Hurricanes are tropical cyclones that form in the Atlantic and Pacific Oceans. They are characterized by strong winds, torrential rains and storm surges.
Scientists agree that hurricanes will become stronger and more frequent in the coming years due to climate change. Rising global temperatures cause oceans to warm, providing more energy for the development and intensification of tropical storms. Additionally, climate change is changing wind and rain patterns, potentially making them more unpredictable.
According to forecasts from the National Oceanic and Atmospheric Administration (NOAA), there will be between 12 and 17 named storms in the 2023 Atlantic hurricane season, with the possibility of up to 9 hurricanes. Of these, between 3 and 6 could be Category 3 or higher.
Over the next few years, NOAA predicts there will be between 14 and 21 named storms in the Atlantic hurricane season, with the possibility of up to 10 hurricanes. Of these, between 3 and 6 could be Category 3 or higher.
These forecasts indicate that hurricanes will pose an increasing threat to coastal communities in the coming years. It is important for people living in these areas to be prepared and know what to do in the event of a disaster.
Effects of the most violent and frequent hurricanes
- Damage to infrastructure: They can cause significant damage to infrastructure such as roads, bridges and buildings. This can hinder disaster relief and reconstruction for affected communities.
- Loss of life: They can cause death, injury and illness due to drowning.
- Movement of people: They can force people to leave their homes, which can lead to social and economic disruption.

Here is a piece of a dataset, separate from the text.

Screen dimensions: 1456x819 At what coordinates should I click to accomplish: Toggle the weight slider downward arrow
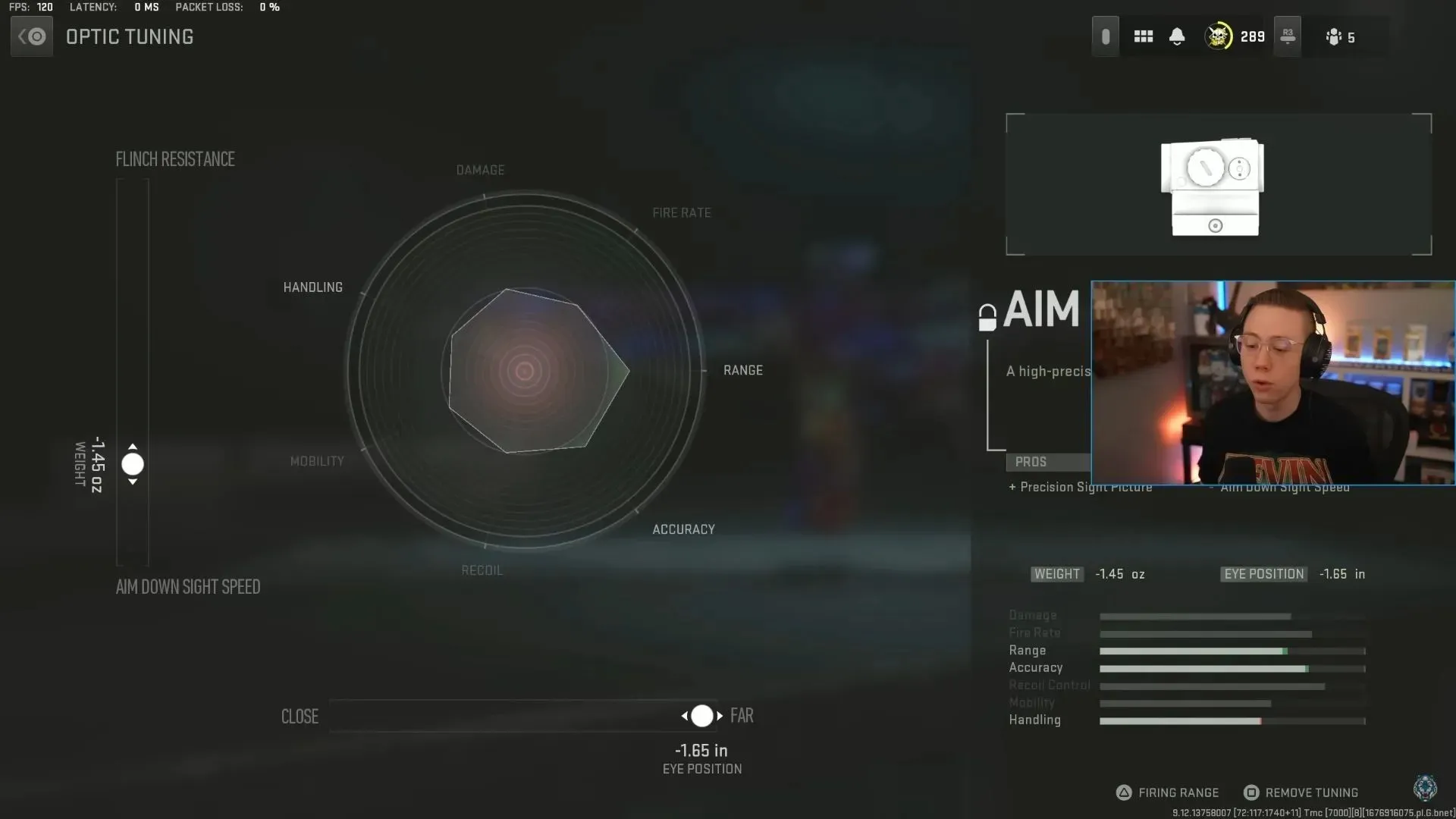(132, 480)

- Water and air pollution: They can contaminate water and air, causing public health problems.
- Damage to agriculture and fisheries: They can damage crops and fisheries, leading to food shortages and economic losses.
Risk reduction measures
There are a number of steps people can take to reduce the risks, including:
- Develop emergency plans: Emergency plans should include information about how to prepare for a hurricane, how to evacuate in an emergency, and how to recover after a hurricane.
- Have an emergency kit ready: Emergency kits should contain food, water, medicine, first aid supplies and other essentials.
- Find out about hurricane risks in your area: People should be informed about the hurricane risks in their area, including areas prone to flooding and storm surge.
- Support organizations working to reduce hurricane risk: Organizations committed to hurricane risk reduction can help communities prepare for and recover from hurricanes.
Hurricanes can cause both short- and long-term migration. In the short term, people may be displaced from their homes due to hurricane damage such as flooding, landslides or fires. These people may seek shelter with family or friends or be evacuated to emergency shelters.
In the long term, they may lead to migration if people decide not to return home after the hurricane. This may be because their homes have been destroyed or damaged beyond repair, or because people do not have the means to rebuild them. In some cases, people decide to migrate to other countries in search of better economic opportunities or security.
According to the International Organization for Migration (IOM), hurricanes are a leading cause of migration worldwide. In 2022, Eta and Iota caused the displacement of more than 3 million people in Central America.
The IOM estimates that the number of people displaced by hurricanes could increase significantly in the coming years due to climate change. Climate change is causing them to become more intense and frequent, increasing the risk of displacement.